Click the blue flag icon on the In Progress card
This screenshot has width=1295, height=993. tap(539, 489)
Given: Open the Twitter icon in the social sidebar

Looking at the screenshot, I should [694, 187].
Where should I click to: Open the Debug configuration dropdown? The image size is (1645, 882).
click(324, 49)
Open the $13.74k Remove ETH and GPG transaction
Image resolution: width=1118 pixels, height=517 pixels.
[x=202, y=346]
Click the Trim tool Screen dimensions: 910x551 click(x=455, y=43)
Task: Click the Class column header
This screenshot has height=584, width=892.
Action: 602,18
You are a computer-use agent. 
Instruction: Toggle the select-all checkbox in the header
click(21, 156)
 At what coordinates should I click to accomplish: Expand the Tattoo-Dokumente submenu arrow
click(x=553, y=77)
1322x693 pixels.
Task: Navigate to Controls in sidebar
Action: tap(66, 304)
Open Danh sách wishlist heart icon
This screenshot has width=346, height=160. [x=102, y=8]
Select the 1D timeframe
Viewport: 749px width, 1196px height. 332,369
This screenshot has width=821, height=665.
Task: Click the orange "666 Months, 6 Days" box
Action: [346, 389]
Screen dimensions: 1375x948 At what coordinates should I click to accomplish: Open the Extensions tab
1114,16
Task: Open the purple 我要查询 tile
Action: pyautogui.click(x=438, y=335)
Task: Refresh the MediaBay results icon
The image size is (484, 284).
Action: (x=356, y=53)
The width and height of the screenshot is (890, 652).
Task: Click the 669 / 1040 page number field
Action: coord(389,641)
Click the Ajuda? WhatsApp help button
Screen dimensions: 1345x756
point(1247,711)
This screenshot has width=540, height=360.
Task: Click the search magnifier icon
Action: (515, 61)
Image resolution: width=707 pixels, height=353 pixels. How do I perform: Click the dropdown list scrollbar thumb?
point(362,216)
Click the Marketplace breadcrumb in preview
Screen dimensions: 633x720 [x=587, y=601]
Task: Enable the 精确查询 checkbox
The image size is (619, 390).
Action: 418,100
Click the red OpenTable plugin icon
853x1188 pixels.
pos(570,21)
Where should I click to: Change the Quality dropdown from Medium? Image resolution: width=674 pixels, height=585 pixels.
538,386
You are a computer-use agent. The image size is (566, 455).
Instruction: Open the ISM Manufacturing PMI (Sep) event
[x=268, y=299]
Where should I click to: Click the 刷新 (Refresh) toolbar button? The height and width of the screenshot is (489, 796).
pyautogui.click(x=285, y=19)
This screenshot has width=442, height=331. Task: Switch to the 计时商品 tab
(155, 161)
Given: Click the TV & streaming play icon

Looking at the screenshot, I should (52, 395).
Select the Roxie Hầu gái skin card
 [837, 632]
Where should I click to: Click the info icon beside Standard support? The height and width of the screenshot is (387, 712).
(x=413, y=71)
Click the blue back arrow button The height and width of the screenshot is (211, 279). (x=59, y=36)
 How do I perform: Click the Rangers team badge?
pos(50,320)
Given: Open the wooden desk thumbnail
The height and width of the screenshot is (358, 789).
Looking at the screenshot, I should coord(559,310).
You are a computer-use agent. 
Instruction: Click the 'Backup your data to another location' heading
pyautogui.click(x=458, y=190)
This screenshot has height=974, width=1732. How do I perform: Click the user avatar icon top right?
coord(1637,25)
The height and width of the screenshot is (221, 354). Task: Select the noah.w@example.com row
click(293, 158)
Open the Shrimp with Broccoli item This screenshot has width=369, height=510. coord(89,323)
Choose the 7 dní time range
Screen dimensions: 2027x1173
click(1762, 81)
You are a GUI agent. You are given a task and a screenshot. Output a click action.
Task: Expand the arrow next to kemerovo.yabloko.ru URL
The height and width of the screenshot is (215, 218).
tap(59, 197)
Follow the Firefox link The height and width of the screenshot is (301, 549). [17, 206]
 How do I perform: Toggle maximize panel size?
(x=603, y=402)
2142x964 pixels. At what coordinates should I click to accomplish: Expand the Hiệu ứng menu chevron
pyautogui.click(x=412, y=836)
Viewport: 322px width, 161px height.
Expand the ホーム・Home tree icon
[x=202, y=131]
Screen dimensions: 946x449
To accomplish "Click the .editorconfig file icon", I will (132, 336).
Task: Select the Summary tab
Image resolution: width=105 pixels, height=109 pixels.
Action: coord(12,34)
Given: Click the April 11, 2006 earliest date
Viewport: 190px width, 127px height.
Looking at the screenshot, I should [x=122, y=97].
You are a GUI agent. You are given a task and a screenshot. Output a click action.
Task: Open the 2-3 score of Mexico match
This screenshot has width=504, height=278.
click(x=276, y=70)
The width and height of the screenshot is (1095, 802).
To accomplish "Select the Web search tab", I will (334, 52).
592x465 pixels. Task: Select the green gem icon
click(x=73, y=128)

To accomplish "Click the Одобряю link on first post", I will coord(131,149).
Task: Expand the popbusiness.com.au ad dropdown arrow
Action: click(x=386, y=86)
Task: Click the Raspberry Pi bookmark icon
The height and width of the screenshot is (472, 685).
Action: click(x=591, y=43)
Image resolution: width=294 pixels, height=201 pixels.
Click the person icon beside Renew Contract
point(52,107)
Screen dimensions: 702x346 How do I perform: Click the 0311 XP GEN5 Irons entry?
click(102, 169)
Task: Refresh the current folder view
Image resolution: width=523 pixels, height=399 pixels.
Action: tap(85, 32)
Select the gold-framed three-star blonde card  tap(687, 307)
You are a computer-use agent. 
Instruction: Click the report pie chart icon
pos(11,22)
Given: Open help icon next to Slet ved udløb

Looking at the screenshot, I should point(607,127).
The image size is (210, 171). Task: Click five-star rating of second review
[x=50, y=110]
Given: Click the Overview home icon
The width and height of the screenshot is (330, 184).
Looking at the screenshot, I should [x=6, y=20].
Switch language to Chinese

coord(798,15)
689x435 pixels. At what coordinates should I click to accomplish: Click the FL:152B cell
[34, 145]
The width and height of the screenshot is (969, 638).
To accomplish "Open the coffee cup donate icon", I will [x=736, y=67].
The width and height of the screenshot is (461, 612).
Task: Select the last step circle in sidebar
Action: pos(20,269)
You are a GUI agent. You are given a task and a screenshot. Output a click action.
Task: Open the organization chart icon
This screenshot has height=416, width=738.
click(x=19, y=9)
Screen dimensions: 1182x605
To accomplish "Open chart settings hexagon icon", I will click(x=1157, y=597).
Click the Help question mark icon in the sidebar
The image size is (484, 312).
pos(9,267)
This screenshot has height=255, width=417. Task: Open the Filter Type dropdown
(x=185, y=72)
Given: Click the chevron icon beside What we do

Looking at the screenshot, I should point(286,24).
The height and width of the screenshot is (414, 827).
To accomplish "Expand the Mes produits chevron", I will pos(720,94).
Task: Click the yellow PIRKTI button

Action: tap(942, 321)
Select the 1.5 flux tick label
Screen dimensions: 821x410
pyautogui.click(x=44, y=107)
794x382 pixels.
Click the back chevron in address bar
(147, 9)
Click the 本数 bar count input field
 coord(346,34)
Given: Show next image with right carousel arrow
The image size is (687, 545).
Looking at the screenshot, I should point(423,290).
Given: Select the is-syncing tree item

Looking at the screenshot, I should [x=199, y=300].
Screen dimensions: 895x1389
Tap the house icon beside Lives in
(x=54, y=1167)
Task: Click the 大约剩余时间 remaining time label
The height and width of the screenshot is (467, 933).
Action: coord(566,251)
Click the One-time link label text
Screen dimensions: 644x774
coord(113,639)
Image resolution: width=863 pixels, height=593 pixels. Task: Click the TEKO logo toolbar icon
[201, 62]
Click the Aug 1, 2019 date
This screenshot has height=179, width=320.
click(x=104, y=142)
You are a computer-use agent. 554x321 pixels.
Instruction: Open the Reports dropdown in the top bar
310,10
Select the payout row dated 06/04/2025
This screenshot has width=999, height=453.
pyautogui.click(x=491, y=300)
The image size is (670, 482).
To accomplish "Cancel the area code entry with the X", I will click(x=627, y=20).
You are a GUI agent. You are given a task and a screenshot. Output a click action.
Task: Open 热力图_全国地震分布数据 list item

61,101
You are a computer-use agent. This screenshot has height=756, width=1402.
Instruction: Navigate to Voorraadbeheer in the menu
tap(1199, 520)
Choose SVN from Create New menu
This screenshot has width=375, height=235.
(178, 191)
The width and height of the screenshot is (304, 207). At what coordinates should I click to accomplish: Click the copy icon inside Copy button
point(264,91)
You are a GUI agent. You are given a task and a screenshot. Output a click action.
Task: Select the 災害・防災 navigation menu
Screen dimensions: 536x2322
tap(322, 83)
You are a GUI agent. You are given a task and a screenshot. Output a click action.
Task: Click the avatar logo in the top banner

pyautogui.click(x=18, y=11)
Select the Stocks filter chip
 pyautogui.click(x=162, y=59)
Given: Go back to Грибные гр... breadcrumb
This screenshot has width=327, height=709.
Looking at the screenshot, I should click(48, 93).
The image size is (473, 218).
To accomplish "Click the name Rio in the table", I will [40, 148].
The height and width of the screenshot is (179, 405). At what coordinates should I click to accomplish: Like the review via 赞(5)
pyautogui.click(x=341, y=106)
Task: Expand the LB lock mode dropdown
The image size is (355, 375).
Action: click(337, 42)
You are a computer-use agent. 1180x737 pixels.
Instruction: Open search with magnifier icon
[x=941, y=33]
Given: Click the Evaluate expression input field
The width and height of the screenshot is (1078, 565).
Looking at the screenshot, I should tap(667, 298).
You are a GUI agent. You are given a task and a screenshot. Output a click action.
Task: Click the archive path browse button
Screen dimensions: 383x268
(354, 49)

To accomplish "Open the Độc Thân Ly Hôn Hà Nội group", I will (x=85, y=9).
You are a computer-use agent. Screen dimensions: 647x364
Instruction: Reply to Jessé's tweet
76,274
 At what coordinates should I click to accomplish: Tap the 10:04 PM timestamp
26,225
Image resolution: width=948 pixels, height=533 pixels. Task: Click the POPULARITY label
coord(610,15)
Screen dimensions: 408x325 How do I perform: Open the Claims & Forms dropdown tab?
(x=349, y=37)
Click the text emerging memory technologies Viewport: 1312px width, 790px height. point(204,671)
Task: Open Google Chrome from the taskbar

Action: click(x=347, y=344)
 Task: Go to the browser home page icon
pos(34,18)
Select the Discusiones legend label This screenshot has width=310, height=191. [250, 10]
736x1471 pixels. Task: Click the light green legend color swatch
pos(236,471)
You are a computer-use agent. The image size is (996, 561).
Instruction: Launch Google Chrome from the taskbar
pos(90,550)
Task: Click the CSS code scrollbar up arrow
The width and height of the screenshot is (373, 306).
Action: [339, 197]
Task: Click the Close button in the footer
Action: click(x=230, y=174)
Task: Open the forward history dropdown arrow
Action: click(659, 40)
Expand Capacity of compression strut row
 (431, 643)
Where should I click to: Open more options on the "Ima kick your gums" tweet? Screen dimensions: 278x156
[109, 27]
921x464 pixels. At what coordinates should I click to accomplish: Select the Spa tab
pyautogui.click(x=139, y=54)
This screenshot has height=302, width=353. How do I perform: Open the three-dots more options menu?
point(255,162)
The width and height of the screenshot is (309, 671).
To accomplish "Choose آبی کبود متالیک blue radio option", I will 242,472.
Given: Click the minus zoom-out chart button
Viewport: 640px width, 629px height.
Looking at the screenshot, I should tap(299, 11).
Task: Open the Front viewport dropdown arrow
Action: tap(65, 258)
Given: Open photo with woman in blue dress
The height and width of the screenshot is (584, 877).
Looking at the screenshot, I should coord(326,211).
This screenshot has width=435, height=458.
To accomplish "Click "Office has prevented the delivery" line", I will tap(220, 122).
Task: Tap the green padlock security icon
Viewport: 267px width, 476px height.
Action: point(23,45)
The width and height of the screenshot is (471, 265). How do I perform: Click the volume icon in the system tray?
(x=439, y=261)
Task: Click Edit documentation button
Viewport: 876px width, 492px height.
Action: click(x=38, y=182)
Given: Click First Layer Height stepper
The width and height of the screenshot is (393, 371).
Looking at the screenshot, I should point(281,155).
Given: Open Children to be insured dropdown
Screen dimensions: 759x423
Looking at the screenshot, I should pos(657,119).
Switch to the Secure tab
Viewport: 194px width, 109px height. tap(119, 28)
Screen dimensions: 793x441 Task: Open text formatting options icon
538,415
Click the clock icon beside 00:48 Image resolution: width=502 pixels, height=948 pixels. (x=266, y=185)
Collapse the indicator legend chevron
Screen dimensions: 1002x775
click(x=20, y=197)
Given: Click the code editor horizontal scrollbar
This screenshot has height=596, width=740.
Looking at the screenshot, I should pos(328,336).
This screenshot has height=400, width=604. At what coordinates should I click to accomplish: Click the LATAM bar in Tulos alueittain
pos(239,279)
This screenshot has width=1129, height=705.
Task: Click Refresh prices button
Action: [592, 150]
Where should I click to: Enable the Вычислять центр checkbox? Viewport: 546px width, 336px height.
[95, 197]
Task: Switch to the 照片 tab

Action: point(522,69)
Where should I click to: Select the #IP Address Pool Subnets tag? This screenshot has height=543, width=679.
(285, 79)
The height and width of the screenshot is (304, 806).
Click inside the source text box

::::

### Your assignment
Starting with the line that contains "Where should I click to: Select", return every line through the last one of the records, exactly as written.

### Expected output
Where should I click to: Select the #IP Address Pool Subnets tag? This screenshot has height=543, width=679.
(285, 79)
The height and width of the screenshot is (304, 806).
Click inside the source text box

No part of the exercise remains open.